§ Written tasks
A - Please reproduce the passage from the IFL 2013 call for participation, starting at "http://ifl2013.cs.ru.nl" and ending at "function-based programming languages.".
B - List everything the IFL 2013 call for participation says researchers can present and discuss at the symposium.

§ Passage to read

CALL FOR PARTICIPATION

25th SYMPOSIUM ON IMPLEMENTATION AND APPLICATION OF FUNCTIONAL LANGUAGES - IFL 2013

RADBOUD UNIVERSITY NIJMEGEN, THE NETHERLANDS
ACM In-Cooperation / ACM SIGPLAN

AUGUST 28 - 30 2013

"Landgoed Holthurnsche Hof"

http://ifl2013.cs.ru.nl

[program available - late registration still open]


We are proud to announce that the 25th edition of the IFL series returns to its roots at
the Radboud University Nijmegen in the Netherlands. The symposium is held from 28th
to 30th of August 2013.

Scope
-----
The goal of the IFL symposia is to bring together researchers actively engaged in the
implementation and application of functional and function-based programming languages.
IFL 2013 will be a venue for researchers to present and discuss new ideas and concepts,
work in progress, and publication-ripe results related to the implementation and
application of functional languages and function-based programming.

§ Rows

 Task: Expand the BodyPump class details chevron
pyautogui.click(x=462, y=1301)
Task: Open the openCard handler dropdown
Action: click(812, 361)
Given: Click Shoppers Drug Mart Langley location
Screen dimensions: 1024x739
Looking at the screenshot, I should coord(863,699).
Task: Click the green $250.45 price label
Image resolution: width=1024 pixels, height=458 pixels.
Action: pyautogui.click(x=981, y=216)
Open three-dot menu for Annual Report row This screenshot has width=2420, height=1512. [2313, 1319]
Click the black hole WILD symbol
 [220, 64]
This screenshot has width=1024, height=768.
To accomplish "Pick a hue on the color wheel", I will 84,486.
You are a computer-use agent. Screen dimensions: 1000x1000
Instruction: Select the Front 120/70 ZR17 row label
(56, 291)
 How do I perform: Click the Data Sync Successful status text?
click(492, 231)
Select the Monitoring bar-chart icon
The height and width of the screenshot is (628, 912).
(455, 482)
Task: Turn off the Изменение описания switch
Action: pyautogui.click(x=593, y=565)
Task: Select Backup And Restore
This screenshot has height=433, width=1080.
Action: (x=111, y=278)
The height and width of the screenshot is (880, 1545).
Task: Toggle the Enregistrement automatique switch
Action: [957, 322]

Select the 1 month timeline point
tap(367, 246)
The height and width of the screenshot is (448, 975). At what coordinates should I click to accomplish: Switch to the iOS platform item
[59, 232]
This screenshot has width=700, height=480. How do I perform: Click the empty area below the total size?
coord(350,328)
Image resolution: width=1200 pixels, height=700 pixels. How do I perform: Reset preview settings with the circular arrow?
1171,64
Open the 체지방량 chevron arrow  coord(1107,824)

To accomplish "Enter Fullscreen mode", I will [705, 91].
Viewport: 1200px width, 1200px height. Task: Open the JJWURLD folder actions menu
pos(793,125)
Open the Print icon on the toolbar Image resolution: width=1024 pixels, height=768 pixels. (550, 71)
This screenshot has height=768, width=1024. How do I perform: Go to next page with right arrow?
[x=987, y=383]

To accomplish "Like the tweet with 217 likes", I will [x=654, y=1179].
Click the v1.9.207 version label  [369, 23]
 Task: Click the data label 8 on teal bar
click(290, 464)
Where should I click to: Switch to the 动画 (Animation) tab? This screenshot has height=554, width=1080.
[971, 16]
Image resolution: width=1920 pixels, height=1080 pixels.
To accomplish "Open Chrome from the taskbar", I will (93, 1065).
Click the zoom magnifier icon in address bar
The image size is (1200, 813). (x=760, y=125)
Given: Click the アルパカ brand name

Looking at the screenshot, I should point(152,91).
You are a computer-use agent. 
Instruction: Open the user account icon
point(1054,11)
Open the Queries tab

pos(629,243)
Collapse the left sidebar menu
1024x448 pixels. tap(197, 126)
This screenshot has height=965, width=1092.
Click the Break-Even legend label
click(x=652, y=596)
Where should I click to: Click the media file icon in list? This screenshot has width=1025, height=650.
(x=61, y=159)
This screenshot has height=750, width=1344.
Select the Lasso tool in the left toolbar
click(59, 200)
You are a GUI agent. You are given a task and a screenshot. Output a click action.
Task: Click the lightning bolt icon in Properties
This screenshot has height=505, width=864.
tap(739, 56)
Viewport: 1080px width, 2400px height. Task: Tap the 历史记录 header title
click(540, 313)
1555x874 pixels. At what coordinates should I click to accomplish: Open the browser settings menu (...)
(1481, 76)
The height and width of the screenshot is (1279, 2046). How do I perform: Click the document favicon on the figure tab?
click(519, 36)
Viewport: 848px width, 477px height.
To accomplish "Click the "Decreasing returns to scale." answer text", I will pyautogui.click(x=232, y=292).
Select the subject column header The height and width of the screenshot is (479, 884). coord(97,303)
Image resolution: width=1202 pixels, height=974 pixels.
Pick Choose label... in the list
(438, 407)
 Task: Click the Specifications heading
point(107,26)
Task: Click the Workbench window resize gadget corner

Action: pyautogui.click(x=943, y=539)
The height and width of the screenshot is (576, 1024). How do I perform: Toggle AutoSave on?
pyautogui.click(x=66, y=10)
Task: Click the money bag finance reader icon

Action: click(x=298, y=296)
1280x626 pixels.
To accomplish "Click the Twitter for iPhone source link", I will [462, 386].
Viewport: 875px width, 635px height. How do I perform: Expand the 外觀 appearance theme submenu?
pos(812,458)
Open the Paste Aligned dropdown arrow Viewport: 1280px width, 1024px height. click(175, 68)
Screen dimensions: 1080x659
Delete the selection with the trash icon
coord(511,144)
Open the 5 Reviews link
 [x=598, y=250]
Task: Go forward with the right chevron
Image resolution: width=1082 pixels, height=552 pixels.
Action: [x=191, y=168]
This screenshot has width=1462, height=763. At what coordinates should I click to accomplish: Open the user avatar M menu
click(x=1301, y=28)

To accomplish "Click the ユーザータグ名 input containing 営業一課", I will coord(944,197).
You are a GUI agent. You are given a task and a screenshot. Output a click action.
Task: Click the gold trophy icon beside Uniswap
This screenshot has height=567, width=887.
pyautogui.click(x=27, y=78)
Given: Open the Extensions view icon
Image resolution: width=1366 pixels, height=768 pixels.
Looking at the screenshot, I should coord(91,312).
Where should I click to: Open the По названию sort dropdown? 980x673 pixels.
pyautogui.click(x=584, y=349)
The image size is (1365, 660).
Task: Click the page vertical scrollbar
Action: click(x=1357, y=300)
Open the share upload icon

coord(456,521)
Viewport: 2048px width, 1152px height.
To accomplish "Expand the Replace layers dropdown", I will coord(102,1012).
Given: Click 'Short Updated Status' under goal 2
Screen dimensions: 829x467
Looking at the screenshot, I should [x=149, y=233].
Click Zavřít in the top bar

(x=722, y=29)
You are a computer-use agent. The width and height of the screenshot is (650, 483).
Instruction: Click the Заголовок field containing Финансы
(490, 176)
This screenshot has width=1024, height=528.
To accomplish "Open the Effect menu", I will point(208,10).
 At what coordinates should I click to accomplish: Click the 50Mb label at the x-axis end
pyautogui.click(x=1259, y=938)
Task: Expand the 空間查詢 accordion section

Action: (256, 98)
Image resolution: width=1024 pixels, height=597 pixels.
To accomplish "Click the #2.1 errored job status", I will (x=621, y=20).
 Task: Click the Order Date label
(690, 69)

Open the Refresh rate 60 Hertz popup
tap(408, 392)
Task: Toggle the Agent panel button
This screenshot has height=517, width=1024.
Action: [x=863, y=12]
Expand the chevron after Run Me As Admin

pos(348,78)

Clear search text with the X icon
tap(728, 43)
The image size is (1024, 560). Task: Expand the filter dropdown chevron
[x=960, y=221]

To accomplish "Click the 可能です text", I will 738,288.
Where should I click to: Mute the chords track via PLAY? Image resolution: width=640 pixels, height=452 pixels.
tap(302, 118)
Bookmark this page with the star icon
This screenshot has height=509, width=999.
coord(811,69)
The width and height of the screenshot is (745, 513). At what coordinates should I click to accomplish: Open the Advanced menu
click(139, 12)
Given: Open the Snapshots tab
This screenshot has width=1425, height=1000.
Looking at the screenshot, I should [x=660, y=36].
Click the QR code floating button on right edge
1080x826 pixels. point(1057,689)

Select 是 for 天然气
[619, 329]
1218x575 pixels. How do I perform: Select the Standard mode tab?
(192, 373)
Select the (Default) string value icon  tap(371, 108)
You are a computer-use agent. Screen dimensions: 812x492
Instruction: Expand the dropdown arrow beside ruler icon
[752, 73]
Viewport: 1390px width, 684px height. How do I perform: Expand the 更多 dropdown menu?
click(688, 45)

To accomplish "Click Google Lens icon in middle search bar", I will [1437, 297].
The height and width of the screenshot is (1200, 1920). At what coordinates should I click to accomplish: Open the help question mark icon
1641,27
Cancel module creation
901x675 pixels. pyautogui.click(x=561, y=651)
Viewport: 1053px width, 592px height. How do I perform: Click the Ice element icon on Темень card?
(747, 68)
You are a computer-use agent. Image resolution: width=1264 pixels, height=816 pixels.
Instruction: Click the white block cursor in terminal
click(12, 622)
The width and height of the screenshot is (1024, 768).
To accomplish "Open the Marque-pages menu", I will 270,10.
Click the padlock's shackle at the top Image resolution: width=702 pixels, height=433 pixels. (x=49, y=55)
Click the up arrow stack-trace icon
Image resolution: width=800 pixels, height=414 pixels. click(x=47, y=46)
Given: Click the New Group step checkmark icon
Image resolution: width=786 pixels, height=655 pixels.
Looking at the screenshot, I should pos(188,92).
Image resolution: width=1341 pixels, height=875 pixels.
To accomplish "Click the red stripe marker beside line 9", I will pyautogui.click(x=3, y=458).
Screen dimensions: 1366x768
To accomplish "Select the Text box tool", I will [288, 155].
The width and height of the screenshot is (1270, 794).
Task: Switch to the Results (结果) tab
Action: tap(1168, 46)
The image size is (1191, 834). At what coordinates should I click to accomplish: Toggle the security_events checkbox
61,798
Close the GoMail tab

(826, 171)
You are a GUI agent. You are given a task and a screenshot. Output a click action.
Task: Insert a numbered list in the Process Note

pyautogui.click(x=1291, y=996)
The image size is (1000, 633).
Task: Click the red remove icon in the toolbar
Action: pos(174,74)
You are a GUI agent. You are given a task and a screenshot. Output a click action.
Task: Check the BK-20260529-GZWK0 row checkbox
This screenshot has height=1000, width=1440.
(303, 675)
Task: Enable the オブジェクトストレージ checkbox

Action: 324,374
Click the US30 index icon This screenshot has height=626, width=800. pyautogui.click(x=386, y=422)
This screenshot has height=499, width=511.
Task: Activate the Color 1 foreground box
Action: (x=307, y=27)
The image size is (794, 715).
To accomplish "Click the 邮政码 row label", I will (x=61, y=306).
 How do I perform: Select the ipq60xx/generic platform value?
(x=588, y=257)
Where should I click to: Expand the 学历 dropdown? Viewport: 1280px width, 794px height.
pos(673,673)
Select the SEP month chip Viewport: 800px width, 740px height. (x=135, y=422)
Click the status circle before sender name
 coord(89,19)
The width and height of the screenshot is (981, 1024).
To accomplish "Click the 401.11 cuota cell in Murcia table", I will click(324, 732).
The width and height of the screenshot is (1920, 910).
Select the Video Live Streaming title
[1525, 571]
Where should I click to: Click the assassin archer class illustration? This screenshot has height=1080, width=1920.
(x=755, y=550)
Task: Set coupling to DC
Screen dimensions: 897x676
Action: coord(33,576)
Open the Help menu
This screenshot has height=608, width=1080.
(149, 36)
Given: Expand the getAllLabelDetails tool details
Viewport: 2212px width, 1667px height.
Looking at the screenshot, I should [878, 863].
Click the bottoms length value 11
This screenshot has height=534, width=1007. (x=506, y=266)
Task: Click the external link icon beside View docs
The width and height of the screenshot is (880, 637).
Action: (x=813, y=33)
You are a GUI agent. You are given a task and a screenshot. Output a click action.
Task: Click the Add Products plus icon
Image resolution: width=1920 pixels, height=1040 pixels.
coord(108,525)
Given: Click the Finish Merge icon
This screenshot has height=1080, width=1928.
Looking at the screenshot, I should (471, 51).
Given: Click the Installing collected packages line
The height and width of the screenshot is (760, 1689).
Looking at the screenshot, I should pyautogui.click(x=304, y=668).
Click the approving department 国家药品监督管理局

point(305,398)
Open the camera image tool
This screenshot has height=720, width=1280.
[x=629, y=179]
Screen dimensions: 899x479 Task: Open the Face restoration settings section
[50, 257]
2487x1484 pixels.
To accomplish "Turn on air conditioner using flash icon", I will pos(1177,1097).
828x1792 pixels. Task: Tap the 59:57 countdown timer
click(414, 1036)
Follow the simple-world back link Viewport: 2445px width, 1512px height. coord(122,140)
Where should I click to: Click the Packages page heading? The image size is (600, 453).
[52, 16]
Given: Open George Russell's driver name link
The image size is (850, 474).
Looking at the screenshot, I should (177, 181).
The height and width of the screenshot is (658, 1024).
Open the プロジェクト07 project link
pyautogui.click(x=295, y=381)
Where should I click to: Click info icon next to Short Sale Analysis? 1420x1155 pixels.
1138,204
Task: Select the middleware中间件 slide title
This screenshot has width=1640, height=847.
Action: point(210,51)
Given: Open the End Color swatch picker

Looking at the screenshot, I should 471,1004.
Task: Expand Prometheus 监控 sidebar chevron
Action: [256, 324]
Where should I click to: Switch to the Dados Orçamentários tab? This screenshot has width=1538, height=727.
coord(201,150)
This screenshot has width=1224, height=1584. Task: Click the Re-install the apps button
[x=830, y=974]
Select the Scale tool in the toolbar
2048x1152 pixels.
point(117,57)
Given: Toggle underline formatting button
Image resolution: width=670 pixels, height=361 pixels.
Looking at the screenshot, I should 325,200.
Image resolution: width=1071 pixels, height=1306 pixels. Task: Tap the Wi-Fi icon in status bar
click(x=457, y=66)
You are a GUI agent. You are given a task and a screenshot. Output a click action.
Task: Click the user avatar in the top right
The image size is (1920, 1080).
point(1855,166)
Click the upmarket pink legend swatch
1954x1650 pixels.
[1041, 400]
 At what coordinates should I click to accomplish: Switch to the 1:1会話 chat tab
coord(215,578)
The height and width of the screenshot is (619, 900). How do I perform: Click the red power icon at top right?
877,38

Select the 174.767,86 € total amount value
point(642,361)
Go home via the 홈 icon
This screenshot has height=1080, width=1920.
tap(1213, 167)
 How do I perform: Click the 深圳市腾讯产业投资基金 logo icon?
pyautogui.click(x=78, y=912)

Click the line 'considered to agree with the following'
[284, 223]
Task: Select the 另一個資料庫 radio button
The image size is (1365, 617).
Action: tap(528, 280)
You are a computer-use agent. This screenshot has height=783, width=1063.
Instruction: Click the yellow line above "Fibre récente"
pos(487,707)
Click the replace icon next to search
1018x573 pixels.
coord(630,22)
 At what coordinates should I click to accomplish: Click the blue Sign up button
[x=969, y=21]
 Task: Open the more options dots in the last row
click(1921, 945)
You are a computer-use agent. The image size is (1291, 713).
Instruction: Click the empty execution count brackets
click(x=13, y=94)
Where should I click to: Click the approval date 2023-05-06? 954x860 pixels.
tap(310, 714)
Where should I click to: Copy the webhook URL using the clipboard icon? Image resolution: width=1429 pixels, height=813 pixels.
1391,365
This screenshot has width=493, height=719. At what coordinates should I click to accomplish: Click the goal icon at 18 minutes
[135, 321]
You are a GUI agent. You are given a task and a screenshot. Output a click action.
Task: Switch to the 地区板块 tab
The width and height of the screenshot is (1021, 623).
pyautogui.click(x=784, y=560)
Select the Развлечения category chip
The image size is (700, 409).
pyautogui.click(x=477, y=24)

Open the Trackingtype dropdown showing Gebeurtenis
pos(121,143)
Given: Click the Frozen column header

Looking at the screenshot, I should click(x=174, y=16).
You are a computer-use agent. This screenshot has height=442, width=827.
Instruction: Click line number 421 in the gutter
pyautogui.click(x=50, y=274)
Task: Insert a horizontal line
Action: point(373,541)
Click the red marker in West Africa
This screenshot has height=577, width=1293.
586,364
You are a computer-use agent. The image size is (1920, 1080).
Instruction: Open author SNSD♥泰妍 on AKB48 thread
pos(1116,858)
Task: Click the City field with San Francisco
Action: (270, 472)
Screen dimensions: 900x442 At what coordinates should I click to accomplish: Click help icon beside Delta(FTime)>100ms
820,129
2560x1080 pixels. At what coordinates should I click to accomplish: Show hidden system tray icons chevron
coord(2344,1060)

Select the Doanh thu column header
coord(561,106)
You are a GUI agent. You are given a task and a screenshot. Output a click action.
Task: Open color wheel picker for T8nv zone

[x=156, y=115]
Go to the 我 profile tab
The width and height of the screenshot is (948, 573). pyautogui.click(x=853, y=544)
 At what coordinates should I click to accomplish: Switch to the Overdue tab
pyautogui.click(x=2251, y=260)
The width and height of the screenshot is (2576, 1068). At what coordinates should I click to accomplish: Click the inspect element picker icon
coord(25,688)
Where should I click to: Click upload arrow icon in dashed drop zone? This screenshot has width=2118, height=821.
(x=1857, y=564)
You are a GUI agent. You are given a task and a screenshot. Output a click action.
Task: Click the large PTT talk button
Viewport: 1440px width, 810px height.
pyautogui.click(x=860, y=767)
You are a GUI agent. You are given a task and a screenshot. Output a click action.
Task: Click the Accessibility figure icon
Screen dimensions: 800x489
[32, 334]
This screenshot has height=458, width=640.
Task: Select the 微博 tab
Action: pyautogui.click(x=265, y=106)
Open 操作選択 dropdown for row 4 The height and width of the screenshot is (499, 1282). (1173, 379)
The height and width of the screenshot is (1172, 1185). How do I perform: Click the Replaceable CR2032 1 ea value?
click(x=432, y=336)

§ Answers to the tasks
A -
http://ifl2013.cs.ru.nl

[program available - late registration still open]


We are proud to announce that the 25th edition of the IFL series returns to its roots at
the Radboud University Nijmegen in the Netherlands. The symposium is held from 28th
to 30th of August 2013.

Scope
-----
The goal of the IFL symposia is to bring together researchers actively engaged in the
implementation and application of functional and function-based programming languages.

B -
- new ideas and concepts
- work in progress
- publication-ripe results related to the implementation and application of functional languages and function-based programming